Recommandations en urgence du 19 décembre 2025 relatives à la prise en charge des patients en soins sans consentement dans le département de Guadeloupe

L’article 9 de la loi du 30 octobre 2007 instituant un Contrôleur général des lieux de privation de liberté (CGLPL) permet à cette autorité, lorsqu’elle constate une violation grave des droits fondamentaux des personnes privées de liberté, de communiquer sans délai aux autorités compétentes ses observations, de leur impartir un délai pour y répondre et, à l’issue de ce délai, de constater s’il a été mis fin à la violation signalée. S’il l’estime nécessaire, le CGLPL rend immédiatement public le contenu de ses observations et des réponses reçues.
Les présentes recommandations ont été adressées à la ministre de la santé des familles, de l’autonomie et des personnes handicapées, un délai de quatre semaines lui a été imparti pour faire connaître ses observations. Ses observations en réponse aux présentes recommandations sont ci-après reproduites.
Lors de la visite des services de psychiatrie de l’établissement public de santé mentale de Guadeloupe (EPSMG), des services d’accueil des urgences (SAU) du centre hospitalier universitaire (CHU) de Pointe-à-Pitre et du centre hospitalier de la Basse-Terre (CHBT), réalisée du 29 septembre au 7 octobre 2025, le CGLPL a constaté un nombre important de dysfonctionnements graves qui peuvent être regardés comme portant atteinte à la dignité et aux droits fondamentaux des personnes hospitalisées en soins sans consentement dans ces établissements.
Les constats les plus graves concernent la prise en charge des personnes nécessitant des soins psychiatriques, depuis leur domicile, la voie publique ou les locaux de police ou de gendarmerie, jusqu’aux unités d’hospitalisation complète.

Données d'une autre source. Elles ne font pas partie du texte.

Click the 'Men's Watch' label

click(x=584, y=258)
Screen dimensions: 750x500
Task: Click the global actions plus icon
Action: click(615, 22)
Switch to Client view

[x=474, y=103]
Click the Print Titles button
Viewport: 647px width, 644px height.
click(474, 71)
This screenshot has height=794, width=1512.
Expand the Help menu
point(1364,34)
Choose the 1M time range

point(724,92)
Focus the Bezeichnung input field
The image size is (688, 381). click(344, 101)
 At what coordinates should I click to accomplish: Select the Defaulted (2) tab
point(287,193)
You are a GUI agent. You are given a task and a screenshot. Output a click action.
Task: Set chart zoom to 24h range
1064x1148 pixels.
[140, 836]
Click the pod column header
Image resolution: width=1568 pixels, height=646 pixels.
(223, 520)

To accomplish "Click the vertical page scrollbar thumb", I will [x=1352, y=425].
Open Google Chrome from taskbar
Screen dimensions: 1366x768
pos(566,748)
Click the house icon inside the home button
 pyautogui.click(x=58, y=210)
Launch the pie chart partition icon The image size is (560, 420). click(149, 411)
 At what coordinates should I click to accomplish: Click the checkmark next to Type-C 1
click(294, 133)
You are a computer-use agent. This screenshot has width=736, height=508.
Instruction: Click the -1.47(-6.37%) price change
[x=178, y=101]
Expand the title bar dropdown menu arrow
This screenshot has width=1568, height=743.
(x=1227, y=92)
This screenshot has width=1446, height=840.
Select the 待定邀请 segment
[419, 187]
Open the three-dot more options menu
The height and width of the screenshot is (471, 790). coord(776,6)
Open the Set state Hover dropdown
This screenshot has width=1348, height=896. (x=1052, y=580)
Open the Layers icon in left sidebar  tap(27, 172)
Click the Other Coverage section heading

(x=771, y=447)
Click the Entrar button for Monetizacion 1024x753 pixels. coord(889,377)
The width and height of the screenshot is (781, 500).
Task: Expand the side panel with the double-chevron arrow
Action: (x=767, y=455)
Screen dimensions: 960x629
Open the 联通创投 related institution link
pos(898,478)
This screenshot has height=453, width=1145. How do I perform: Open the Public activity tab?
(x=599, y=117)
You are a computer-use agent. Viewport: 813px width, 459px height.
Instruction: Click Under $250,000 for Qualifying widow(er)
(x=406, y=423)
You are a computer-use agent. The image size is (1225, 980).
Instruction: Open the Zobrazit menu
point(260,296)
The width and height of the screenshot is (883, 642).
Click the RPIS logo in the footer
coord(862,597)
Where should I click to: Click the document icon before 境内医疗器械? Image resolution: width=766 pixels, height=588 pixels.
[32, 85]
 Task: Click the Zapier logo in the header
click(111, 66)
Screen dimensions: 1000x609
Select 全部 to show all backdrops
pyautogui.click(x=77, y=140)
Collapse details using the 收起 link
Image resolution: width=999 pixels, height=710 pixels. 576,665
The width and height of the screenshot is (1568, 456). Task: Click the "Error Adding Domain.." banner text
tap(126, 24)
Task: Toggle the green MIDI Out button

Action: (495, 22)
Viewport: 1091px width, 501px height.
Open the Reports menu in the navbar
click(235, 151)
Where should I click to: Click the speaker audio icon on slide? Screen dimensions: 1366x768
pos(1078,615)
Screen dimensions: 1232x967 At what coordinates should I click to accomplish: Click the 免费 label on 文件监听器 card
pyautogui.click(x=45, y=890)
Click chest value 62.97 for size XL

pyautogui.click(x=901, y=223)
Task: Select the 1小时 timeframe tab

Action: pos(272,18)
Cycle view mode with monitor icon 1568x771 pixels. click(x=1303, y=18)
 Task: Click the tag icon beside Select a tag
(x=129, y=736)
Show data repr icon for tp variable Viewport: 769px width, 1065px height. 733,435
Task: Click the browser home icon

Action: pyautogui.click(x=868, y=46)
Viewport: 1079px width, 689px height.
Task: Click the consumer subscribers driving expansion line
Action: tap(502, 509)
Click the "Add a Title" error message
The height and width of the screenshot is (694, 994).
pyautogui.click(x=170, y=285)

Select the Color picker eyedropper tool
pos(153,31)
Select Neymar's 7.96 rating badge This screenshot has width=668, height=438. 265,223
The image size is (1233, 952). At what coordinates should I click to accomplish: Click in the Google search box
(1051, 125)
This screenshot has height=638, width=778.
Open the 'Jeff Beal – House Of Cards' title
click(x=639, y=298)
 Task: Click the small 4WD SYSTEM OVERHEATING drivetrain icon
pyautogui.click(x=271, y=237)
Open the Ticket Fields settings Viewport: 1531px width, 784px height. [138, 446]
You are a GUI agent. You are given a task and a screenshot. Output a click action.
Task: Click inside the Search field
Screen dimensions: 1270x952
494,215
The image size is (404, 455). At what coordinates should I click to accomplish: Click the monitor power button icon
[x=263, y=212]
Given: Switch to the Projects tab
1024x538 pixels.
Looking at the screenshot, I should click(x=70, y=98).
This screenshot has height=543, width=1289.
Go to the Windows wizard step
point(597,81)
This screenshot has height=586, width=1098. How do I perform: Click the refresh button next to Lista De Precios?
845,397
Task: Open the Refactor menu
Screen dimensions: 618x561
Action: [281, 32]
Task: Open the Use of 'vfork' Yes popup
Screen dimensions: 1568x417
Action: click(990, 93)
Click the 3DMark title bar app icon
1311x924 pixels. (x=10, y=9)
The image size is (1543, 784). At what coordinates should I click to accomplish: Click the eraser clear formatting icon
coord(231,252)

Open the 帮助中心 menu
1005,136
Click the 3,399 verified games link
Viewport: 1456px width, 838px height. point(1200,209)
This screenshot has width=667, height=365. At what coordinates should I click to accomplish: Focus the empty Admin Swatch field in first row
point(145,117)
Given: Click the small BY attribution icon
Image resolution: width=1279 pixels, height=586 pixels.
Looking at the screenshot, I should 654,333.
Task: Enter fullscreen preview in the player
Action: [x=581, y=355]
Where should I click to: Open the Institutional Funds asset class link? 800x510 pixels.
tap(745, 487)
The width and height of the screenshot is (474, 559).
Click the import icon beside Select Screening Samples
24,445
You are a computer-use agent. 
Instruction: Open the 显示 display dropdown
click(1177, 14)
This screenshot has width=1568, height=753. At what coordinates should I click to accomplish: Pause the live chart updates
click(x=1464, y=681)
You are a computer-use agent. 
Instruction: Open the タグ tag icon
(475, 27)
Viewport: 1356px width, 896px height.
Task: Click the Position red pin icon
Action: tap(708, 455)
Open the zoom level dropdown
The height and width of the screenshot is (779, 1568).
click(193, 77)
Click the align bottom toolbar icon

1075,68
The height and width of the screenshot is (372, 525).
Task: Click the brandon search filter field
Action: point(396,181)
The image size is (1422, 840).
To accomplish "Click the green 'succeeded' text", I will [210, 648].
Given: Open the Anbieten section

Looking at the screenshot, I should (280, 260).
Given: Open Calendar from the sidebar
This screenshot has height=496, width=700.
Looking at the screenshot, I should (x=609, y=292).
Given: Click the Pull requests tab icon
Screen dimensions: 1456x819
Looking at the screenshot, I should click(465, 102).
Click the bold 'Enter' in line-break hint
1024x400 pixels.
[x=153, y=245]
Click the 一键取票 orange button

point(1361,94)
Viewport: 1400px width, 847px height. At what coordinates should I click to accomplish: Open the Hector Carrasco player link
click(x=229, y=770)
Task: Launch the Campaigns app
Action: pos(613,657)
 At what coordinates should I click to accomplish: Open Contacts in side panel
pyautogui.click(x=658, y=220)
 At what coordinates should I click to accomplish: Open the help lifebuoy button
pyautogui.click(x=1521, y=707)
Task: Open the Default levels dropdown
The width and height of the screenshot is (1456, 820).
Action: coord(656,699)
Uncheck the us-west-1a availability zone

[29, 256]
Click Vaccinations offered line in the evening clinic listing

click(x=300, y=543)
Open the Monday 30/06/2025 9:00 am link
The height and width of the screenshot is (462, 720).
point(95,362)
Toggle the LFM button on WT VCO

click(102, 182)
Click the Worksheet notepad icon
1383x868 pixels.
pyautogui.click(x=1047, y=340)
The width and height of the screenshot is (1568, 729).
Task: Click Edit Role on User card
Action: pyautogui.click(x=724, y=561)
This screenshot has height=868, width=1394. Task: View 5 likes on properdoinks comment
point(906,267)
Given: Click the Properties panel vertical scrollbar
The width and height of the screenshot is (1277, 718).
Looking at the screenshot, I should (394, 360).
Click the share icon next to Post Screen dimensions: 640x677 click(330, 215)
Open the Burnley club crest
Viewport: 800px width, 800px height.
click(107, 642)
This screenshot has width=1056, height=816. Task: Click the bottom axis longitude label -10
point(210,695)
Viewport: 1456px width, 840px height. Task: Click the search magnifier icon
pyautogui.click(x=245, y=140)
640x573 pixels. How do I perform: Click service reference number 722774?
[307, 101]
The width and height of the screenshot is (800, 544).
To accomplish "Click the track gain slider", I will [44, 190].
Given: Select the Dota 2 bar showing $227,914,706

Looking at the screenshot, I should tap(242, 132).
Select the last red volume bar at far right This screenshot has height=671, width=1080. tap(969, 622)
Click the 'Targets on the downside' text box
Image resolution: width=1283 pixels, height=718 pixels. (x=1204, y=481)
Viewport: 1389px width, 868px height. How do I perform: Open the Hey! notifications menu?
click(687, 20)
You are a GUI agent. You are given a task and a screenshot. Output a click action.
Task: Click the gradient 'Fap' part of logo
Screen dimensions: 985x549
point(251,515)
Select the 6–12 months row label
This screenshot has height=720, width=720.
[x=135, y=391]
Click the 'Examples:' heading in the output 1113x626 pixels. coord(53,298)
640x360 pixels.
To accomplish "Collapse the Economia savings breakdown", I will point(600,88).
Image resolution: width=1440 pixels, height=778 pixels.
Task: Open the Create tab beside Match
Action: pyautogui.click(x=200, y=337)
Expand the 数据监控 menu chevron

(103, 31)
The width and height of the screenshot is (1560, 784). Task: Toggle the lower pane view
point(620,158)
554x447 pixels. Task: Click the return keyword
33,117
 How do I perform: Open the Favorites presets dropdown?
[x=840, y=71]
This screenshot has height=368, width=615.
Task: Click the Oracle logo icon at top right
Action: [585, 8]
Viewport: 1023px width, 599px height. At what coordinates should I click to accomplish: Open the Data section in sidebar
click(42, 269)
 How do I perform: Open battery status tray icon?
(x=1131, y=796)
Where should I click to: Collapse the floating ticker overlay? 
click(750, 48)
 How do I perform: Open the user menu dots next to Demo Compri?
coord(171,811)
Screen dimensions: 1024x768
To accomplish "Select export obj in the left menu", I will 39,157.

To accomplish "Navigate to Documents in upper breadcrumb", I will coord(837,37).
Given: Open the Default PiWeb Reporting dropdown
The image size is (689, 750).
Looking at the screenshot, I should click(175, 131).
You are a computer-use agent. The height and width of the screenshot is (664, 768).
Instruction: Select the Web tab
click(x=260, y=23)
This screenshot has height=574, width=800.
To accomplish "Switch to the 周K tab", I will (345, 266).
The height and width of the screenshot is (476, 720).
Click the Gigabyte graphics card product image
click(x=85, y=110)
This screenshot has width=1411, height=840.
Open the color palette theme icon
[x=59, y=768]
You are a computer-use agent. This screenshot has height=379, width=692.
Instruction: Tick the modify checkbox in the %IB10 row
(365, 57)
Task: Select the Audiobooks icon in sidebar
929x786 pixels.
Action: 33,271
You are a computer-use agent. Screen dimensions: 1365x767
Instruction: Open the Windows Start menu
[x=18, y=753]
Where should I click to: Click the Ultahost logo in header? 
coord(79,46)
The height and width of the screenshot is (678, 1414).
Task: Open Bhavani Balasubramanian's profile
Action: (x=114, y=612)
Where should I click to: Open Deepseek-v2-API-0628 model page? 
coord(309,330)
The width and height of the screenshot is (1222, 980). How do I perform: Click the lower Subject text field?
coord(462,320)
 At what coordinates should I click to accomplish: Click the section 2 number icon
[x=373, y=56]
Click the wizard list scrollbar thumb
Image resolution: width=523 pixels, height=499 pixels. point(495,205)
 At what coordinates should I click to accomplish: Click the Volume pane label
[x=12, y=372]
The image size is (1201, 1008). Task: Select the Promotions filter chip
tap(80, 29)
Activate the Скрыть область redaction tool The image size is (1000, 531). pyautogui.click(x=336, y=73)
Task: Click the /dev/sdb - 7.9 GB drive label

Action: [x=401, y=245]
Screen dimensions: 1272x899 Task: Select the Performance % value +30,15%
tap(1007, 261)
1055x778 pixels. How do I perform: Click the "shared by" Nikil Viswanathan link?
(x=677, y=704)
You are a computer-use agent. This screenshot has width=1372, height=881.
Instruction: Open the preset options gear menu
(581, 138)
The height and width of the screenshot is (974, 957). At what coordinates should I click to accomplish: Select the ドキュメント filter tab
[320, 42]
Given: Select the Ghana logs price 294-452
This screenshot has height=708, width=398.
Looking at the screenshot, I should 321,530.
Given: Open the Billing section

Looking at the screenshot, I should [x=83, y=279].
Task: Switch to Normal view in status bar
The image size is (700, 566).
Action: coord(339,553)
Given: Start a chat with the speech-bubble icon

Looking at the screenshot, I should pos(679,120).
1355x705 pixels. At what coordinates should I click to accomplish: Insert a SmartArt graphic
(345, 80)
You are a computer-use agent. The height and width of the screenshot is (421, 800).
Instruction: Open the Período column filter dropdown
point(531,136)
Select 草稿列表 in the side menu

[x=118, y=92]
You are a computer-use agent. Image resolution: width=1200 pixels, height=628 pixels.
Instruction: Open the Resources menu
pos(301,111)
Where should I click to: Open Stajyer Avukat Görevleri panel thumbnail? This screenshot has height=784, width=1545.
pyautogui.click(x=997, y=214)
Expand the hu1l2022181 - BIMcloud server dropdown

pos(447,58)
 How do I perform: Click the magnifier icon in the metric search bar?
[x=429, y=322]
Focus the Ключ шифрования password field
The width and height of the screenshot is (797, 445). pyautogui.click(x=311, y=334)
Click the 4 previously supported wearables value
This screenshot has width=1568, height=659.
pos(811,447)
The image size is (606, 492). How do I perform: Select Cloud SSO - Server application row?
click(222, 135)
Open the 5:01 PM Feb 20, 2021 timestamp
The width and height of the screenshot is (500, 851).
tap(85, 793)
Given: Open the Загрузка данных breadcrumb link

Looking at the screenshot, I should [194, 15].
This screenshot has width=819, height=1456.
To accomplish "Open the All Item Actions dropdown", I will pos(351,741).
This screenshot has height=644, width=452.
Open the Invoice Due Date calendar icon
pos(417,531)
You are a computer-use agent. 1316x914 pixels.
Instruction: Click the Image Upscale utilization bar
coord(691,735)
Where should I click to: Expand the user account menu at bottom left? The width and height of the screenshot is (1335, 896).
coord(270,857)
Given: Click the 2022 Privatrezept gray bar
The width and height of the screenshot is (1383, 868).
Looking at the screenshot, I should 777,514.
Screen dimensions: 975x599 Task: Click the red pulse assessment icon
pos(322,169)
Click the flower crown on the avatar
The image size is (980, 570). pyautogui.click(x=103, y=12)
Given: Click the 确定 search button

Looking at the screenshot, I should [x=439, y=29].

1. Des prises en charge préhospitalières qui méconnaissent les dispositions du code de la santé publique et portent gravement atteinte à la dignité des patients

Les personnes en état de crise, à leur domicile ou sur la voie publique, sont transportées jusqu’aux urgences dans des conditions attentatoires à leur dignité et en violation des dispositions applicables du code de la santé publique (1). Elles sont fréquemment conduites sans leur consentement, attachées voire sédatées, dans des ambulances privées non médicalisées, parfois même avec un seul transporteur sanitaire. Des contentions sont parfois posées par les ambulanciers (et non des infirmiers) sans décision préalable d’un médecin.
Des patients placés en soins sans consentement sur décision du maire ou du préfet sont contraints de patienter dans les locaux de la gendarmerie parfois durant plus de neuf heures avant qu’une ambulance ne vienne les chercher. Leurs demandes n’étant pas prises en compte ou faute de réponse du centre 15, les forces de l’ordre en arrivent à amener directement les patients aux urgences.
Les décisions formelles de privation de liberté sont régulièrement prises par le maire sur la base de certificats médicaux non circonstanciés ; la nécessité d’une part importante de ces placements en soins sous contrainte n’est d’ailleurs pas confirmée par le certificat médical prévu à l’article L. 3211-2-2 du code de la santé publique. Le préfet demande systématiquement un deuxième avis sur les levées de mesures, ce qui expose les patients à ne recouvrer la liberté qu’au bout de trois jours s’il s’agit d’un week-end et que le deuxième médecin n’est pas trouvé.
Avant leur admission en soins psychiatriques sans consentement, des personnes sont régulièrement conduites directement dans un service de psychiatrie, sans accord préalable d’un psychiatre et sans avoir bénéficié d’un examen somatique complet dans une structure d’urgence. En conséquence, des patients doivent ensuite être repris en charge par le service mobile d’urgence et de réanimation afin d’être transférés vers les urgences, ce qui génère des retards de prise en charge et constitue une perte de chance.
De telles pratiques ne garantissent pas la sécurité sanitaire des personnes et contreviennent aux recommandations de la Haute Autorité de santé et de la Société française de médecine d’urgence (SFMU) (2), publiées en mars 2021, aux termes desquelles tout patient présentant un trouble psychiatrique apparent doit bénéficier d’un examen clinique permettant d’exclure une cause somatique avant toute orientation vers un service de psychiatrie.
La prise en charge des personnes en crise à domicile ou sur la voie publique doit se conformer aux dispositions du code de la santé publique. Le transport vers les urgences doit être assuré par un véhicule sanitaire garantissant la sécurité des personnes prises en charge.
Tout patient présentant une agitation ou une crise psychiatrique doit bénéficier d’un examen clinique réalisé par un urgentiste au sein d’un plateau technique spécialisé.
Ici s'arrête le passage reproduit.